原発の関係者は「とにかく再開する」というのではなく、今回の事故を職業倫理として深く反省し、真なる原因を突き止め、それを改善して、正直に国民に説明し、同意を得て進めないと、さらに混乱が続くでしょう。真面目にやって欲しいものです。


しかし、政府も専門家もマスコミもないも同然なのですから、私たち自身が再開の意見交換会に出て行って、「防潮堤は関係ない」ことを表明しなければならないでしょう。


(平成24年2月23日)


--------ここから音声内容--------

ええと、今日たまたま朝日新聞を読んでおりましたらですね、2月22日ですけども、ええと一面のトップにですね、「原発防潮堤整備進まず」ということでですね、ええ、原発の再開にあたって防潮堤を高くすることが大切だ、ということを前提とした記事が一面トップに大きく出てましたですね。






この問題はですね、本当にあの…私が今まで経験したこと、つまり原子力の安全について本当に政府も電力(会社)もマスコミもですね、不真面目なんですよね。不真面目ってのはですね、もうほんとにこう…まあ、大学とか高校の授業だったら当然このくらいのレベルはいくようなですね、非常に簡単なことも議論されない、つまりそういうことを議論するともう原発が推進できないからっていった間違ったことでですね進んでるわけですね。






それはまあもちろんストレステストっていう、なんだか突然ですね…地震もない・津波もない・ほとんどの原発が内陸にあって、淡水で冷却していることを前提とした、まあヨーロッパ製のものを突然出してきて、それのストレステストをやるっていうのも、日本ではですね、政府が国民に対して、ええ…原発の安全は推進側と独立した「安全委員会」がやる、と決まっているのに、推進側の経産省の「保安院」と名づけた所…この保安院と名づけてるのはですね、これ隠れ蓑なんですよね。

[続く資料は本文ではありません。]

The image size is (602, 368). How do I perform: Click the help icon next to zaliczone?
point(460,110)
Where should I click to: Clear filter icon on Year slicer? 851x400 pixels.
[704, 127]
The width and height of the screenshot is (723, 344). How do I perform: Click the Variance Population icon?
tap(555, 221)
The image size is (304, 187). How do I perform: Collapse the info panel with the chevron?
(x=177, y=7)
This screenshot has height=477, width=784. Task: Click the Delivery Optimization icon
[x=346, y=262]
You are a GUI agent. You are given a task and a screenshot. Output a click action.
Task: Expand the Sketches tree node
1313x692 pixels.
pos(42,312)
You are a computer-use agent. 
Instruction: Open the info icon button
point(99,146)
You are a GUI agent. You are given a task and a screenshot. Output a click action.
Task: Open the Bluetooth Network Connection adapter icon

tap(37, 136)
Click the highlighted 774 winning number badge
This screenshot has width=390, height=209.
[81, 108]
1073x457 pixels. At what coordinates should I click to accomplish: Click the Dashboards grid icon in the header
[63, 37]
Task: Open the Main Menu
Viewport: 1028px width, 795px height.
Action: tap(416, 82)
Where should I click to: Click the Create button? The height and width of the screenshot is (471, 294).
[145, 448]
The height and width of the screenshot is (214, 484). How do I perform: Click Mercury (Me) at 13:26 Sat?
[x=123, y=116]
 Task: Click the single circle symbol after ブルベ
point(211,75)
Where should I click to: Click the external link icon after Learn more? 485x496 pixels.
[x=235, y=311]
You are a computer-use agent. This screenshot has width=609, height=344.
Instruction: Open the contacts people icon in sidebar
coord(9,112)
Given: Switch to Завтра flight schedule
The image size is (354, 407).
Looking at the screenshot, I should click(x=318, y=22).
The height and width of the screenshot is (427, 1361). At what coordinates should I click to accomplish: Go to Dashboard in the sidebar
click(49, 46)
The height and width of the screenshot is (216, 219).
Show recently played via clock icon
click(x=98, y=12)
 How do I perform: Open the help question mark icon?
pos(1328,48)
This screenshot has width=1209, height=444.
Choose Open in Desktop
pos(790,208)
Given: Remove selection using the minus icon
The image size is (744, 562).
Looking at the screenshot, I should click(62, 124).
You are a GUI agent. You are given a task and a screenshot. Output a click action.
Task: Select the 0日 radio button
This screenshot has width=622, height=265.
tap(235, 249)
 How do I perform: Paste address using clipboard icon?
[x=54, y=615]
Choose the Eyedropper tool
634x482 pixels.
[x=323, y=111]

ええ、つまり推進側に保安院と名前のついたものを作ってですね、何かそこが安全をチェックしているような名前にしたってことなんですね。これもほんと不真面目なんです。まあマスコミもやはりもう少し踏み込んでですね、ええ…基本的な政府のそういう不真面目さを追及するようなことで、言論の存在価値というのを示してほしいですね。







まあ、あらためてここに一度示しました写真を示しますが、福島原発には5,7メートルの防潮堤があり、そこを15メートルの津波が来て原子炉を襲ったというのが形式的にそうなっているわけですね。しかし科学はですね、そんな形式をゆったってダメなんですよね。下の写真でわかるように、津波は原子炉建屋の前にあるタービン建屋…ま、これは標高と高さで(あわせて)43メートルあるわけですが、これで完全に(津波が)止まっているわけです。まあ津波の…わずかに隙間から漏れたり、原発の南にはですね防潮堤のないところがありますからゼロメートル、そっから侵入したものが後ろから回ったりしまして、結局浸水して爆発したわけですね。






ですから津波の…津波で爆発したわけじゃないんで、水が来たらダメなわけなんですね。地下に電源があるというところに基本的な問題点があるわけですね。だからそれをどうするかっていうんじゃないと、防潮堤を高くしたからって…。私よく言うんですけど、玄関の鍵はかかっていたけれども、ええ…その玄関の鍵は今度タービン建屋になるわけですけどね、それで「(鍵は)かかってたけども、勝手口の鍵が開いていたので、そっから入った」…と言う泥棒が入ったのに、また玄関の鍵を二つにしようという議論をしているという…まあそういったレベルではですね、やはり原子力というむつかしいものの安全は守れないわけですね。






そういう意味で私はですね、原発の関係者はどうしたのかな…と思いますね。原発の関係者ってのは原子力を愛しているはずなわけですね。「しん(進or信)」原発のはずなんですよ。ってことは、原子力はもう安全に運転しなきゃですね、僕はダメなものになるわけですからね。だからこれは反原発であれ、「しん」原発であれ、まあ僕みたいに反被曝であれ、立場は同じなんですよ。原発を運転するには安全に運転しなきゃなんない。で、それを確認した後、もし思想的にそれでも原発をやめるという人もいるかもしれませんけどね。まあ本当にまじめにやってほしいと念願するところであります。